-- SET OF TASKS --
(1) According to the TOPS passage, what is the yearly membership fee?
(2) Resume the TOPS passage after its last sentence.

PASSAGE SHOWN Start Marker

One answer may be joining a TOPS or Take Off Pounds Sensibly program. Groups meet Thursday evenings and Friday mornings in Silverton.

Patty Andrews jokingly confesses she would weigh 500 pounds if weren’t for TOPS.

“I have this eating problem that when I start I just won’t stop,” Andrews said. “The weekly scales (weigh in at TOPS) is a threat, and now that I’ve lost some weight again, I feel so much better.”

Donna Bates, a volunteer who leads the Thursday evening TOPS, decided to give TOPS a try after
learning about it from friends.

“I knew I had to lose weight, and I needed something I could afford,” Bates said. “It was a good group, very supportive.”

That was 10 years ago and Bates lost weight, although she’s not finished. “I’d be much heavier if I weren’t going,” she said.

The TOPS attitude is “you’re OK how you are and we’re here to help you. They don’t put you down, and you’re never made to feel bad about a gain, but they do celebrate when you lose,” Bates said.

TOPS is a nonprofit weight-loss support organization in the United States and Canada. The cost is a yearly membership fee of $26 plus a small monthly fee for chapter expenses and there are no special foods to purchase. The first meeting is free. Each week, a private weigh-in is conducted  where two team members record individual progress.

PASSAGE SHOWN End Marker
EXERCISE DATA Start Marker

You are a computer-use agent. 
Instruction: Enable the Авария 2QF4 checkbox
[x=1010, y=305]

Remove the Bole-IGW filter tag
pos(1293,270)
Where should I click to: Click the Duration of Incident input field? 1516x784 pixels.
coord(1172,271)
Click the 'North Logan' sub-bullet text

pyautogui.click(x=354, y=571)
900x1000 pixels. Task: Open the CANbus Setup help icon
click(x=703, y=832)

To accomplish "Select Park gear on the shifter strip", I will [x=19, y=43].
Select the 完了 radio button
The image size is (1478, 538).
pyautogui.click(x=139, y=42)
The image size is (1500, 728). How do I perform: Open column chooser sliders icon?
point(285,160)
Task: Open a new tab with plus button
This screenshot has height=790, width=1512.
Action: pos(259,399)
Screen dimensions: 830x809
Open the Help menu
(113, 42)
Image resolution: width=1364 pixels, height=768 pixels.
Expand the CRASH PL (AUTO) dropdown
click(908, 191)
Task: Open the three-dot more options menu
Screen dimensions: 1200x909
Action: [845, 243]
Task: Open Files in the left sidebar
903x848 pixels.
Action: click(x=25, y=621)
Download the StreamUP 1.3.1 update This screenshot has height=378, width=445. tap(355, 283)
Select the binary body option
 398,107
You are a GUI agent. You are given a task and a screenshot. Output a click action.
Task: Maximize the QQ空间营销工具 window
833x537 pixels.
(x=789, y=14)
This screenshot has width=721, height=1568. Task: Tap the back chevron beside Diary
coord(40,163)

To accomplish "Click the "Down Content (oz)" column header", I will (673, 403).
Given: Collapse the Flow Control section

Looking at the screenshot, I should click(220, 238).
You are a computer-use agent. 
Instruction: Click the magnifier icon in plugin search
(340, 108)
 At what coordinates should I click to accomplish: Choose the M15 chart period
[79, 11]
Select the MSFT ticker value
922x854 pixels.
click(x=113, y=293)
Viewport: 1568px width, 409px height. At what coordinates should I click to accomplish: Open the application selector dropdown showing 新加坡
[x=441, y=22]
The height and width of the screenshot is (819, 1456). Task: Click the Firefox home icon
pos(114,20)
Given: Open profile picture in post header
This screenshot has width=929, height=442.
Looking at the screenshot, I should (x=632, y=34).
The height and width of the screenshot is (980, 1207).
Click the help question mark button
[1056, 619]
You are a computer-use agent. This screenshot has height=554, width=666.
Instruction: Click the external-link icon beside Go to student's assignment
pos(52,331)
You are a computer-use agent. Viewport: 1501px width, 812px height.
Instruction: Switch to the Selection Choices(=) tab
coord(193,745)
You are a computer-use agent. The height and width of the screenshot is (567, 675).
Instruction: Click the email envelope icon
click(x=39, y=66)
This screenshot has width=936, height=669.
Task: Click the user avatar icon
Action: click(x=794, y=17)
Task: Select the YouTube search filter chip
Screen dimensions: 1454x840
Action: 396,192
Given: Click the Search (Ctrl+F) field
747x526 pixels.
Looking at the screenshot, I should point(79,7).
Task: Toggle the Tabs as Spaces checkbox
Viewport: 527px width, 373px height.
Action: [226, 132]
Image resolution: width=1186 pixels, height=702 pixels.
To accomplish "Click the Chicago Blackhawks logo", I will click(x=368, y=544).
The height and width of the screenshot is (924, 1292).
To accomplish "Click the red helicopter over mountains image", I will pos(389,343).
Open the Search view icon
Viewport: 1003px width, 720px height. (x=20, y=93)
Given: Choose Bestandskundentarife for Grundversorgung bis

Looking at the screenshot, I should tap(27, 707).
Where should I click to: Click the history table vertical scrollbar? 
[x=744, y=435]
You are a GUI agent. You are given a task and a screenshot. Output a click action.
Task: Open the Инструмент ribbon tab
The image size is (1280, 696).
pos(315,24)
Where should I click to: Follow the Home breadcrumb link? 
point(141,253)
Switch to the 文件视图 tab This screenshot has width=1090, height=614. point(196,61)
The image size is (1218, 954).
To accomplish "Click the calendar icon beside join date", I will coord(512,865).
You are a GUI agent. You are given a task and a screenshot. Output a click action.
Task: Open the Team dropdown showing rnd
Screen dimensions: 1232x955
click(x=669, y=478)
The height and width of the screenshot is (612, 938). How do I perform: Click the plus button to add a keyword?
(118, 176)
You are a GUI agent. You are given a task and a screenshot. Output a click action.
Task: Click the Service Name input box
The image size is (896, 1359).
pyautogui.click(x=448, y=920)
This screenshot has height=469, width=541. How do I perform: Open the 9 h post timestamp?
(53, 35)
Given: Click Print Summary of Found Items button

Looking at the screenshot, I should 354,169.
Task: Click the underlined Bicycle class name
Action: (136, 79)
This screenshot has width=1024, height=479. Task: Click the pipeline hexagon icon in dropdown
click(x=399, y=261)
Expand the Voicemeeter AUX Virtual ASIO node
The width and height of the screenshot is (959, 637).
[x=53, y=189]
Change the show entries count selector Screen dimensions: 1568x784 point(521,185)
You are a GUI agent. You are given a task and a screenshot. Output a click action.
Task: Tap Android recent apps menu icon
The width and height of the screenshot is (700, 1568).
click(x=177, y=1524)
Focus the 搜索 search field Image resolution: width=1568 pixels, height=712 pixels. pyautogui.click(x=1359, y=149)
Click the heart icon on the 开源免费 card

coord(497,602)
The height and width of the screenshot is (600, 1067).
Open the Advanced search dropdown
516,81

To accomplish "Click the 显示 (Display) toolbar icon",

EXERCISE DATA End Marker

-- ANSWERS PROVIDED --
(1) $26

(2)
At the meeting, members share if they lost or gained weight.  A gain brings a group “We’re glad you’re here,” while a loss or “I stayed the same” brings clapping, hurrahs and even whooping. Group camaraderie and caring is not squelched at TOPS.

Singing songs, games and a short business meeting precedes a program provided by a guest speaker or a member.

Eight-year member Anne Brekas leads the Friday group. She became involved when a friend suggested she ought to join.

“I was overweight at the time and didn’t realize it. I went home and looked in the mirror, and I was shocked,” Brekas said.

About then her doctor said she needed to lose weight, and shortly after, when she glimpsed herself in a candid photo, Brekas saw herself as others did.

“I was in denial about my weight before,” she admitted. “[After joining TOPS] I joined a gym and started on the treadmill for five minutes.” Now, she’s on the treadmill for an hour.

“The weight started coming off,” she said.

Today at her goal in the 135-pound range, Brekas credits a determined attitude for her success.

“I think it was because I took it on so seriously, like it was a job,” she said, “a job that had to be done. I feel so much better and my blood pressure is way down.”

She credits TOPS with teaching her better ways to eat and with “the fun group of ladies making TOPS a good way to end the week.”

Marion Varney is another successful loser, shedding 45 pounds since last February. “My doctor had hinted sweetly ‘sometimes it’s just a matter of portion control.’ “ Varney recalls. “I went to TOPS because I knew I was out of control and starving wasn’t the answer. I had quit smoking eight years ago and started packing on the pounds. We ate bread and meat at every meal.”

Varney practiced the TOPS-provided exchange program of eating balanced meals of smaller portions. She wrote down what she ate, known as “food journaling,” and she attended weekly TOPS meetings.

“To have people say, ‘Wow, you look great,’ at only 10 pounds [lost] and ‘How are you doing it?’ That’s my opening to tell them about TOPS and what it is, a support group,” Varney said.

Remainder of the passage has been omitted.